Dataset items
┌──
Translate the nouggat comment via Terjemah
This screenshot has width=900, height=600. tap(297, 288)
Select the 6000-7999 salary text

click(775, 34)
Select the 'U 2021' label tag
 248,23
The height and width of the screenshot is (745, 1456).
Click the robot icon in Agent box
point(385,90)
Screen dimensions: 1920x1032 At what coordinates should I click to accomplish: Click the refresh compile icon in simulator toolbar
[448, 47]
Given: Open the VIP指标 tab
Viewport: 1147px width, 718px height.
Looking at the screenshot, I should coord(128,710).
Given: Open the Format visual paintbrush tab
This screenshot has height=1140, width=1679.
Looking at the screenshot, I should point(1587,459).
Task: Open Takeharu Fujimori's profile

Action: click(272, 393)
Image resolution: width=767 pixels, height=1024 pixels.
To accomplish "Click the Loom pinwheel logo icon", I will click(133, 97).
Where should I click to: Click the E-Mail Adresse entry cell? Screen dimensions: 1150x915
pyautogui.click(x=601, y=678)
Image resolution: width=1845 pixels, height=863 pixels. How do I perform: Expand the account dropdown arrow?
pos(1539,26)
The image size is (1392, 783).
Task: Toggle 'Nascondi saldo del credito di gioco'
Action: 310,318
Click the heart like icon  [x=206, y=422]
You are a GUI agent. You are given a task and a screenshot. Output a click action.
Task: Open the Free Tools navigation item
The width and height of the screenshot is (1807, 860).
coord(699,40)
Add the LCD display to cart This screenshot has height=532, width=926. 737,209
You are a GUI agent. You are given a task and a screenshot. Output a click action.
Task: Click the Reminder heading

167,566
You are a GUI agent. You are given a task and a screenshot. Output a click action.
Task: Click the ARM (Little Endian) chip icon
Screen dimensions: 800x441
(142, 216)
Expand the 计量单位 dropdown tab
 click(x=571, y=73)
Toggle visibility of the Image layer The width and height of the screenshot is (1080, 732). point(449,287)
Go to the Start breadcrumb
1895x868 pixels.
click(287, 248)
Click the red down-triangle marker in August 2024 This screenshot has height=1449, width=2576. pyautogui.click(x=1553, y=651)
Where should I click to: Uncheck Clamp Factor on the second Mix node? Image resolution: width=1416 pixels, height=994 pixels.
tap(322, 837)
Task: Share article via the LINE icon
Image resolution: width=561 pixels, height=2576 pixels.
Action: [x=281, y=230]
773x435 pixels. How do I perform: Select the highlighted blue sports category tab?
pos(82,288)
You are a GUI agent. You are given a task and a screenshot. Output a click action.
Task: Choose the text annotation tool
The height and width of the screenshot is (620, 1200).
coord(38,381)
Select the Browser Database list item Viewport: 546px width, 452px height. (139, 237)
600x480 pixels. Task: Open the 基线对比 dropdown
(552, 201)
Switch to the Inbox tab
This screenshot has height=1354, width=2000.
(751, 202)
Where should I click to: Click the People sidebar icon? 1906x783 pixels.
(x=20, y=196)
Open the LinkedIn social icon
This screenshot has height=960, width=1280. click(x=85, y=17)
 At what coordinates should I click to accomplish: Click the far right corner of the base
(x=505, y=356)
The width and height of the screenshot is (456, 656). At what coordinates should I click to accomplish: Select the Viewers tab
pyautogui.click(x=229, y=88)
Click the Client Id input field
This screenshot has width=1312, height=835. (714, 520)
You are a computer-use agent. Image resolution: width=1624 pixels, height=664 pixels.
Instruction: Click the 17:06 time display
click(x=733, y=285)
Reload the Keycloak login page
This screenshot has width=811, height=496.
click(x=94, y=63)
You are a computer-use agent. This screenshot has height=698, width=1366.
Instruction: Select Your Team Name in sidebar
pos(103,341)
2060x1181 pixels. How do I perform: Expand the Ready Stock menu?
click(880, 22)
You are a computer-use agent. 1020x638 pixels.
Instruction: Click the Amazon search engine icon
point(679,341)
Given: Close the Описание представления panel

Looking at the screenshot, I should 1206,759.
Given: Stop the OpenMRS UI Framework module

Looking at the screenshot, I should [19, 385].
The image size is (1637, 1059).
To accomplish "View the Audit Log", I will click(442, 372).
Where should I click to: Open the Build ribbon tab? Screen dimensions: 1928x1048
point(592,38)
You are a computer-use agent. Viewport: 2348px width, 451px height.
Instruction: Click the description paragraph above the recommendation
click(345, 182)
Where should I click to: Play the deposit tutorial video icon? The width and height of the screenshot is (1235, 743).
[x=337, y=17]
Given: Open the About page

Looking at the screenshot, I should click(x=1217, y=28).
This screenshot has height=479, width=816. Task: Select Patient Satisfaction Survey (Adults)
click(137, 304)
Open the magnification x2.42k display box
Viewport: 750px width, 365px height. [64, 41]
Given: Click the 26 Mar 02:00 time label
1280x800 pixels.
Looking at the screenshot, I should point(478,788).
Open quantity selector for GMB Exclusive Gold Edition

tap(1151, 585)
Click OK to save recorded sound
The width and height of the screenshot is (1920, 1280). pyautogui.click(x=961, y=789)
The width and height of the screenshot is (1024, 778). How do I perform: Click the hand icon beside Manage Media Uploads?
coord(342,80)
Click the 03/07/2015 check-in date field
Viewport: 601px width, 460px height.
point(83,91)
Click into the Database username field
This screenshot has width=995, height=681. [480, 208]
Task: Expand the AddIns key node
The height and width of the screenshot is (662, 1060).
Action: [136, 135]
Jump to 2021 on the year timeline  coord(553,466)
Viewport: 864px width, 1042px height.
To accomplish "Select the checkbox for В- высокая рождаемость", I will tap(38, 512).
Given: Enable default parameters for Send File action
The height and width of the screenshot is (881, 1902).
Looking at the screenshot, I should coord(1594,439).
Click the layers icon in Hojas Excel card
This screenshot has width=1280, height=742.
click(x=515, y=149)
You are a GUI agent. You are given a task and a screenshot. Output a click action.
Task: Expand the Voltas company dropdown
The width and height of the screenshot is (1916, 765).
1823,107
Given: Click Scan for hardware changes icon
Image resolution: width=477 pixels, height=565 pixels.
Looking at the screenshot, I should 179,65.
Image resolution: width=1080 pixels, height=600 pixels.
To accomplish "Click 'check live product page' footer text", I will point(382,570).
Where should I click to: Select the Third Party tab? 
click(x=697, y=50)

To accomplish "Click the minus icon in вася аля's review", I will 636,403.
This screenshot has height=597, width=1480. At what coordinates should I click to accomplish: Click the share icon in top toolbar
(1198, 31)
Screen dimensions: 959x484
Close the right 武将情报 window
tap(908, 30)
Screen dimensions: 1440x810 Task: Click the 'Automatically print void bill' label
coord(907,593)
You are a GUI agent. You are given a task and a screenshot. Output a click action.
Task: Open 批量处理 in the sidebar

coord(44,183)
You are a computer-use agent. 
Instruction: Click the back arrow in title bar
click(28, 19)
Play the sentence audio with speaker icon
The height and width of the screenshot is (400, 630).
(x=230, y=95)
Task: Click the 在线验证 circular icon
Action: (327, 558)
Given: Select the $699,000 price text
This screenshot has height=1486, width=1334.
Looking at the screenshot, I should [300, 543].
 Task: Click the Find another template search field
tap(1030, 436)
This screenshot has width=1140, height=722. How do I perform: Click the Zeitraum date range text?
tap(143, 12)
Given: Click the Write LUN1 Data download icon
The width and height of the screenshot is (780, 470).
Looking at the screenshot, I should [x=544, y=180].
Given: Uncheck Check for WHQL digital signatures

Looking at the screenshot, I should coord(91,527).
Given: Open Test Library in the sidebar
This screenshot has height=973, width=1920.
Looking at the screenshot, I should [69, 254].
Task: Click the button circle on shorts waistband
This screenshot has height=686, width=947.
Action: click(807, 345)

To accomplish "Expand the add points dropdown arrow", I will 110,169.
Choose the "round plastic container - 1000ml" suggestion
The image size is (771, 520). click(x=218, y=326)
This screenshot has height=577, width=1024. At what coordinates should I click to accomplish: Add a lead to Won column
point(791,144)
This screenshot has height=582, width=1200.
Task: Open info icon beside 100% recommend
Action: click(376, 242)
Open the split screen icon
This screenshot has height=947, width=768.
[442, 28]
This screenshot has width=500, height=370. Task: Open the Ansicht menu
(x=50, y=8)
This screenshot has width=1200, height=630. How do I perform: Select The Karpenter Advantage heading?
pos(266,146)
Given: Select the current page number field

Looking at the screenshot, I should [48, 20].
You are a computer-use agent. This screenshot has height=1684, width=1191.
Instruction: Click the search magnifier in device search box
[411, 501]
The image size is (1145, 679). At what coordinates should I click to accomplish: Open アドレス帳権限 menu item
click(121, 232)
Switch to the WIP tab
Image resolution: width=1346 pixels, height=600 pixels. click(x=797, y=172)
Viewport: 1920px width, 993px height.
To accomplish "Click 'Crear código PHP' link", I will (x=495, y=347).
└──
Using the records above, output exactly the lines from the first through the line that contains "The height and width of the screenshot is (745, 1456).", with both of those included.

Translate the nouggat comment via Terjemah
This screenshot has width=900, height=600. tap(297, 288)
Select the 6000-7999 salary text

click(775, 34)
Select the 'U 2021' label tag
 248,23
The height and width of the screenshot is (745, 1456).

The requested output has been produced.